(Material for the task Opens)

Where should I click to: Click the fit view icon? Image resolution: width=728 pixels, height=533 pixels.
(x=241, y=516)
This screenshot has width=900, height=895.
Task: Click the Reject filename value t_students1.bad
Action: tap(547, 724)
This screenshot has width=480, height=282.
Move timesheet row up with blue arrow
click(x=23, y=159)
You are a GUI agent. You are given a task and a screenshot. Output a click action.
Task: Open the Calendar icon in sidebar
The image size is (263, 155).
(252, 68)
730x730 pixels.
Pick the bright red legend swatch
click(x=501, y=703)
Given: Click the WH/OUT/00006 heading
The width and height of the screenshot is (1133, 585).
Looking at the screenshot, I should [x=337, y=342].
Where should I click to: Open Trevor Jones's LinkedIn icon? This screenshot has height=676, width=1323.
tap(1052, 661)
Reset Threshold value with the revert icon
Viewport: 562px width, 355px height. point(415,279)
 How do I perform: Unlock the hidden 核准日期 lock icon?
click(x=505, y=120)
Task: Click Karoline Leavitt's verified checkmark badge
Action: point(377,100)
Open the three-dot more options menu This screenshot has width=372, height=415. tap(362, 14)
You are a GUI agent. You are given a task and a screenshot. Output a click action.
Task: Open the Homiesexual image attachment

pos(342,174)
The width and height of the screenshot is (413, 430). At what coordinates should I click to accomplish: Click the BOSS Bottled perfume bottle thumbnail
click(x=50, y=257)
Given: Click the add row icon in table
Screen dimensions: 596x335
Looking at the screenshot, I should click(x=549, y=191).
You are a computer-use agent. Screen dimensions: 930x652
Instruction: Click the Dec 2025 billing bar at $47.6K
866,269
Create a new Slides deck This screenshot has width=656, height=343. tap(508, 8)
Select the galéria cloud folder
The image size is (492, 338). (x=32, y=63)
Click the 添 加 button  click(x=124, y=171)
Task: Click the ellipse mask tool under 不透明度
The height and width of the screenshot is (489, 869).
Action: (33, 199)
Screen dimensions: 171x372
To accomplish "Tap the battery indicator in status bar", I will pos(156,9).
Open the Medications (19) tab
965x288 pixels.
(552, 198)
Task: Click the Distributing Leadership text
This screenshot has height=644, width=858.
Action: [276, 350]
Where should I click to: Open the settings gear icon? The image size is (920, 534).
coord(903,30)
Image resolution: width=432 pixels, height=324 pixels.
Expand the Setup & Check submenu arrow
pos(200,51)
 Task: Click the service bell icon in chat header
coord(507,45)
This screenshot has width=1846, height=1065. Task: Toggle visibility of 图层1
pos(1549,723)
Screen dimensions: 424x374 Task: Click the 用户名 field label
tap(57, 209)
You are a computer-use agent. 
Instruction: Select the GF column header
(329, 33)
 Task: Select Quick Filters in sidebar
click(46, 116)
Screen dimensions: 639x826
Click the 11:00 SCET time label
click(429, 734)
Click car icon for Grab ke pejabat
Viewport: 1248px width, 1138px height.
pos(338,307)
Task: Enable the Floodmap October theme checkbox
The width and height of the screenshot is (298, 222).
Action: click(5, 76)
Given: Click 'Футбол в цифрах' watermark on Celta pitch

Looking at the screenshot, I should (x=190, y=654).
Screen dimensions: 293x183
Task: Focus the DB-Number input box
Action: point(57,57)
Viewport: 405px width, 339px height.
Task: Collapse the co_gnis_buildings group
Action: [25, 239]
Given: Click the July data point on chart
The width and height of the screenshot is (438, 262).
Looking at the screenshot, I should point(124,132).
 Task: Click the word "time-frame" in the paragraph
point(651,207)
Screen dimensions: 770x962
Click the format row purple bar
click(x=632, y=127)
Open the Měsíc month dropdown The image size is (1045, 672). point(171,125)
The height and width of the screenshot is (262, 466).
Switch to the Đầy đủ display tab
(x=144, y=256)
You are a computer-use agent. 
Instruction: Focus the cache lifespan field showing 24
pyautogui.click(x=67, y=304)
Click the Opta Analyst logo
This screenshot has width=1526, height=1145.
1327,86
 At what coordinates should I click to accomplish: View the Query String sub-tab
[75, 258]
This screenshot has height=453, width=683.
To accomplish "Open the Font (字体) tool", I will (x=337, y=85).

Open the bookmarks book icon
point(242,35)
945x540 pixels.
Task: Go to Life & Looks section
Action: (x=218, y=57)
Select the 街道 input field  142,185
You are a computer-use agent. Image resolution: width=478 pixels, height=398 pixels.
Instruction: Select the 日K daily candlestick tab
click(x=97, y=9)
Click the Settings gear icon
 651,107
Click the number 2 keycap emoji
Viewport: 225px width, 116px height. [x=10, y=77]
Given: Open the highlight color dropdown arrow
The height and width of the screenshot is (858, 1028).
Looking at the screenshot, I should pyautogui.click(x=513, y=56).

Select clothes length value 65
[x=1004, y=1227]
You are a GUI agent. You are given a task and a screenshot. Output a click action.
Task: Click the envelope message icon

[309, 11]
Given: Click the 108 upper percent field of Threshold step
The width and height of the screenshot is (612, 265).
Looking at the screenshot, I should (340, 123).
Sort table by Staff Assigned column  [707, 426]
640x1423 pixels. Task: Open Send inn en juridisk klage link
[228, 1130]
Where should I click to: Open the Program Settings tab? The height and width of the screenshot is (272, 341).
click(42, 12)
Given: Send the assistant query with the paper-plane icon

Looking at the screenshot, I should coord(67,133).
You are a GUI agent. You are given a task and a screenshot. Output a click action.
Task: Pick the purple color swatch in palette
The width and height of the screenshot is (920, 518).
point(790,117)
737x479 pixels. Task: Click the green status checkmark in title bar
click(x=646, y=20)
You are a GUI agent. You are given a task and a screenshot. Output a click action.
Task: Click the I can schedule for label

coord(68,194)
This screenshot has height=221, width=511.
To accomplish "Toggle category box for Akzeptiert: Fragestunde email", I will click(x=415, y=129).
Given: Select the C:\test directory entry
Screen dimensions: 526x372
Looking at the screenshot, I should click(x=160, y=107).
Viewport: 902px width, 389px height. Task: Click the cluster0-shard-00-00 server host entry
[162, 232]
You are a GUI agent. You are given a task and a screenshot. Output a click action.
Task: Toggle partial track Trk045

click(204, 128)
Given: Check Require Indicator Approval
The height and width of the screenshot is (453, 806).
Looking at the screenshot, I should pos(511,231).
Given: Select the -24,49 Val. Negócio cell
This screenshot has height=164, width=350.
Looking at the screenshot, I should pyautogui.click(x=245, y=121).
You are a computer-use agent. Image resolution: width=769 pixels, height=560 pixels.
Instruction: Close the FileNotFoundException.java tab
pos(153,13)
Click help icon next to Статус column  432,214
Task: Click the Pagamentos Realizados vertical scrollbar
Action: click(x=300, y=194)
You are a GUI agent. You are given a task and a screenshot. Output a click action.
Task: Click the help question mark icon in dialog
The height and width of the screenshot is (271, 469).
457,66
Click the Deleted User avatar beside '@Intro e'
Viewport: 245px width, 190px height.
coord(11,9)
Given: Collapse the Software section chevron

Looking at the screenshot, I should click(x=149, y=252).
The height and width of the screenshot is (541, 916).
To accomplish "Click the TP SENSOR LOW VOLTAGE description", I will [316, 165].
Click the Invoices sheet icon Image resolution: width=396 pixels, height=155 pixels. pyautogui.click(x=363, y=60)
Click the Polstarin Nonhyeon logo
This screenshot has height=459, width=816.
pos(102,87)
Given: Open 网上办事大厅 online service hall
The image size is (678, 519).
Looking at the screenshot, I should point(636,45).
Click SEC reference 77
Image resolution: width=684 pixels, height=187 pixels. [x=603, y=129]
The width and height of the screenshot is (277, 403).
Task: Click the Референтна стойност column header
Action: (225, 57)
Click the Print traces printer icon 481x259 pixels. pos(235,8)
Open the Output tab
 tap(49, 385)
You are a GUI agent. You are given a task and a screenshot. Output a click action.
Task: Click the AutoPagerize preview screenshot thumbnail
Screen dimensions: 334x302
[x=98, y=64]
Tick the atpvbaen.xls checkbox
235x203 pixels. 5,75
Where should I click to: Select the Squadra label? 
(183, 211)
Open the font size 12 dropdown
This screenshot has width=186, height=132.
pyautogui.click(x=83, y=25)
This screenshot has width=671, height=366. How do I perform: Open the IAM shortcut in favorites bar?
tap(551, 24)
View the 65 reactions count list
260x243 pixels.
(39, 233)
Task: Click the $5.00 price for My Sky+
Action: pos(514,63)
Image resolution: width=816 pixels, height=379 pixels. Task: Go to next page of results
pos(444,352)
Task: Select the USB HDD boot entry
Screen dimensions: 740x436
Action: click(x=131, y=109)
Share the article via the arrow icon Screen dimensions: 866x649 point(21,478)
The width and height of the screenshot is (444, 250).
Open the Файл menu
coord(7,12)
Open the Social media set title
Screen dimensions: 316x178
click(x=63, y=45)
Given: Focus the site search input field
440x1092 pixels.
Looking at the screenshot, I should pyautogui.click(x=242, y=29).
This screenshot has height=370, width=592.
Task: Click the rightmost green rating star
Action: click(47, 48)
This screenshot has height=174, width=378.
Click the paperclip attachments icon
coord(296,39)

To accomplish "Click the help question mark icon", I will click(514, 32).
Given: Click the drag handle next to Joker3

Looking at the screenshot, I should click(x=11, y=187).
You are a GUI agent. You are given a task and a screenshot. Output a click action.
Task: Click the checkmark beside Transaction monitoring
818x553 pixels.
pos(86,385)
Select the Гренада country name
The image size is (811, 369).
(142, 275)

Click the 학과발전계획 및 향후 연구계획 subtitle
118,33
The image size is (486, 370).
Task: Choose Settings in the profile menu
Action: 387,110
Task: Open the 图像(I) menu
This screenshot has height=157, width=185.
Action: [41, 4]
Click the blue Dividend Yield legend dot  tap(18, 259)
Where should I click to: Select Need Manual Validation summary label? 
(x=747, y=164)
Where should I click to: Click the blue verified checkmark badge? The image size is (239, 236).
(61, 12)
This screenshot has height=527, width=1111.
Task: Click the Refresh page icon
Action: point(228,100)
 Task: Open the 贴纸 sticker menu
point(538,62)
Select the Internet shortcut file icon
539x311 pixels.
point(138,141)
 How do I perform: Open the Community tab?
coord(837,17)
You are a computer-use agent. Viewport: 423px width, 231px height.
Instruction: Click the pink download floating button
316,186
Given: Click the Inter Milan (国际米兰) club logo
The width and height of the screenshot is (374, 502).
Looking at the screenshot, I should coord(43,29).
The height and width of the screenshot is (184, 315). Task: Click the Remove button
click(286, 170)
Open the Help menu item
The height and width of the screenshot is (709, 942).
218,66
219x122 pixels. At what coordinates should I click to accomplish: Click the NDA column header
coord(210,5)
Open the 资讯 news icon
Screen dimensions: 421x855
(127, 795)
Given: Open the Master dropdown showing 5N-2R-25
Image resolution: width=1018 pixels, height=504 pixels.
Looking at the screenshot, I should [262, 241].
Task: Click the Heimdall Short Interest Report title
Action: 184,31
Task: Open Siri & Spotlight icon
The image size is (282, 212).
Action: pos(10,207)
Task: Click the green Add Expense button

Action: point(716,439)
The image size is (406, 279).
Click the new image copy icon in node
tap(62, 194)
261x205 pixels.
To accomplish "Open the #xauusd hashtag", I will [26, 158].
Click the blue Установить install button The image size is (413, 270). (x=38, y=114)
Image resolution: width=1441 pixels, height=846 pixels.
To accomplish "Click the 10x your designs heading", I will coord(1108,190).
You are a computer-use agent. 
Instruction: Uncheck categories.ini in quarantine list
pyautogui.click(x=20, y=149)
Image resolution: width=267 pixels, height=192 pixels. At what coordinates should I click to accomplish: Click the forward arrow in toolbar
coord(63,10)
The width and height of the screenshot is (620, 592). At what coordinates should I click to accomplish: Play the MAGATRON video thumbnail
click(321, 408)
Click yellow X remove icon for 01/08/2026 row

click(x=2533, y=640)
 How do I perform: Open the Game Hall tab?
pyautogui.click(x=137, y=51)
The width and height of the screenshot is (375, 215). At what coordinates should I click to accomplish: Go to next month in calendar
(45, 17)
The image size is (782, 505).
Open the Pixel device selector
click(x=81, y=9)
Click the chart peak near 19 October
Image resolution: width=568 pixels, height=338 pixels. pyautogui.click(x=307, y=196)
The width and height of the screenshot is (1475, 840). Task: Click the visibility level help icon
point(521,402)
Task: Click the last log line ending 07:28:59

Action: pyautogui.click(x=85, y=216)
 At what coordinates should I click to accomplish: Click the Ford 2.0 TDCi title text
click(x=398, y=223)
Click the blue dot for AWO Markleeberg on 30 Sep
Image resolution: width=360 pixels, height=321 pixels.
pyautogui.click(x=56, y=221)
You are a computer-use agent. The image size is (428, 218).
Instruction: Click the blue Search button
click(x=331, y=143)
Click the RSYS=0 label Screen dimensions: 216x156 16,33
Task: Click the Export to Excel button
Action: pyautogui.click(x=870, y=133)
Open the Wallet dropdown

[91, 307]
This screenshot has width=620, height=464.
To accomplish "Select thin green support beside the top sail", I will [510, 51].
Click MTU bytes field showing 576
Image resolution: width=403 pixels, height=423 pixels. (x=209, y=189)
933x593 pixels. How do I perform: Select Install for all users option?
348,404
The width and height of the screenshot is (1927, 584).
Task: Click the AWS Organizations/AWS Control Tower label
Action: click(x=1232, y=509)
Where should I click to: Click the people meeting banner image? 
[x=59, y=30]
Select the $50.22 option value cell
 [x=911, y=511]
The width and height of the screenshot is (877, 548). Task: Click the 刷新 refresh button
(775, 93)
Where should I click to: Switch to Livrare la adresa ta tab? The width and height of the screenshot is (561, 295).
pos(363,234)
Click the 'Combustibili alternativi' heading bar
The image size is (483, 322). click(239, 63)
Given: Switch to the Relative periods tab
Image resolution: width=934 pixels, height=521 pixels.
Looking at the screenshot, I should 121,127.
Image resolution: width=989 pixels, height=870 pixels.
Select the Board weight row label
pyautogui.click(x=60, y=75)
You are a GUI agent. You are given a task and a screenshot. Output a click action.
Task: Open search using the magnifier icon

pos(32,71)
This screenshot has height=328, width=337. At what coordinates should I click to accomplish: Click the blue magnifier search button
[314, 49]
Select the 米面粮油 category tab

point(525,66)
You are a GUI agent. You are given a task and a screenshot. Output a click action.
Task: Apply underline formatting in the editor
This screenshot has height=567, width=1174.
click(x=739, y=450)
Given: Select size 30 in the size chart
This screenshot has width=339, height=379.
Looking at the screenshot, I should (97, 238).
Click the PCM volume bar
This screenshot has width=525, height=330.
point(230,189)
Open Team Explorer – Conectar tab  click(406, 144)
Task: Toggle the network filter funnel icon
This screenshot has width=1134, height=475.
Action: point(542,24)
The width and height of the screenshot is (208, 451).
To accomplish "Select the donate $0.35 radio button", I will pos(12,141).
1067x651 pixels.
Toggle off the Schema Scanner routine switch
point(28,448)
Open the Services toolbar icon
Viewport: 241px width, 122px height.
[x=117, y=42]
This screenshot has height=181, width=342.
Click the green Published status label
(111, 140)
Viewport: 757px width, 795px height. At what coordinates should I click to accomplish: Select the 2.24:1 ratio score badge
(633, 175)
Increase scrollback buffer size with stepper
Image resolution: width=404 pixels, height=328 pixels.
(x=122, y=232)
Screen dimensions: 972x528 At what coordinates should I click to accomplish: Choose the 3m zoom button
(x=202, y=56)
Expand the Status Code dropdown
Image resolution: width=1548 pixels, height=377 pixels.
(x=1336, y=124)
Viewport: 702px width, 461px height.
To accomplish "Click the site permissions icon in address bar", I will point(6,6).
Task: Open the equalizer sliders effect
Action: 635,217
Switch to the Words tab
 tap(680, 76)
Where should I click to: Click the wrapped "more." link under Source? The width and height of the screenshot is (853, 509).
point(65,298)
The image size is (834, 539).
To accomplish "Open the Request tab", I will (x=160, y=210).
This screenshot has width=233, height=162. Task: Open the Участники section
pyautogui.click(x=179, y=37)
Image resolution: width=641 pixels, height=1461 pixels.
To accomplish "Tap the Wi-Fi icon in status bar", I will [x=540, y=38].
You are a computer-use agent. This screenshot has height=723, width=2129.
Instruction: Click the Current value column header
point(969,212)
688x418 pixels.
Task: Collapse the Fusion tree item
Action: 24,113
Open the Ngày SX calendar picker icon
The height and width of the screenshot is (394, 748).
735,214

(Material for the task Closes)

§ **What is being asked**: Only lines holding the word "computer" belong in the answer; copy all of them from the records.

§ **Exercise response**:
You are a computer-use agent. Screen dimensions: 930x652
You are a computer-use agent. 
You are a computer-use agent. 
You are a computer-use agent. Image resolution: width=478 pixels, height=398 pixels.
You are a computer-use agent. Image resolution: width=769 pixels, height=560 pixels.
You are a computer-use agent. Viewport: 423px width, 231px height.
You are a computer-use agent. 
You are a computer-use agent. The image size is (428, 218).
You are a computer-use agent. This screenshot has height=723, width=2129.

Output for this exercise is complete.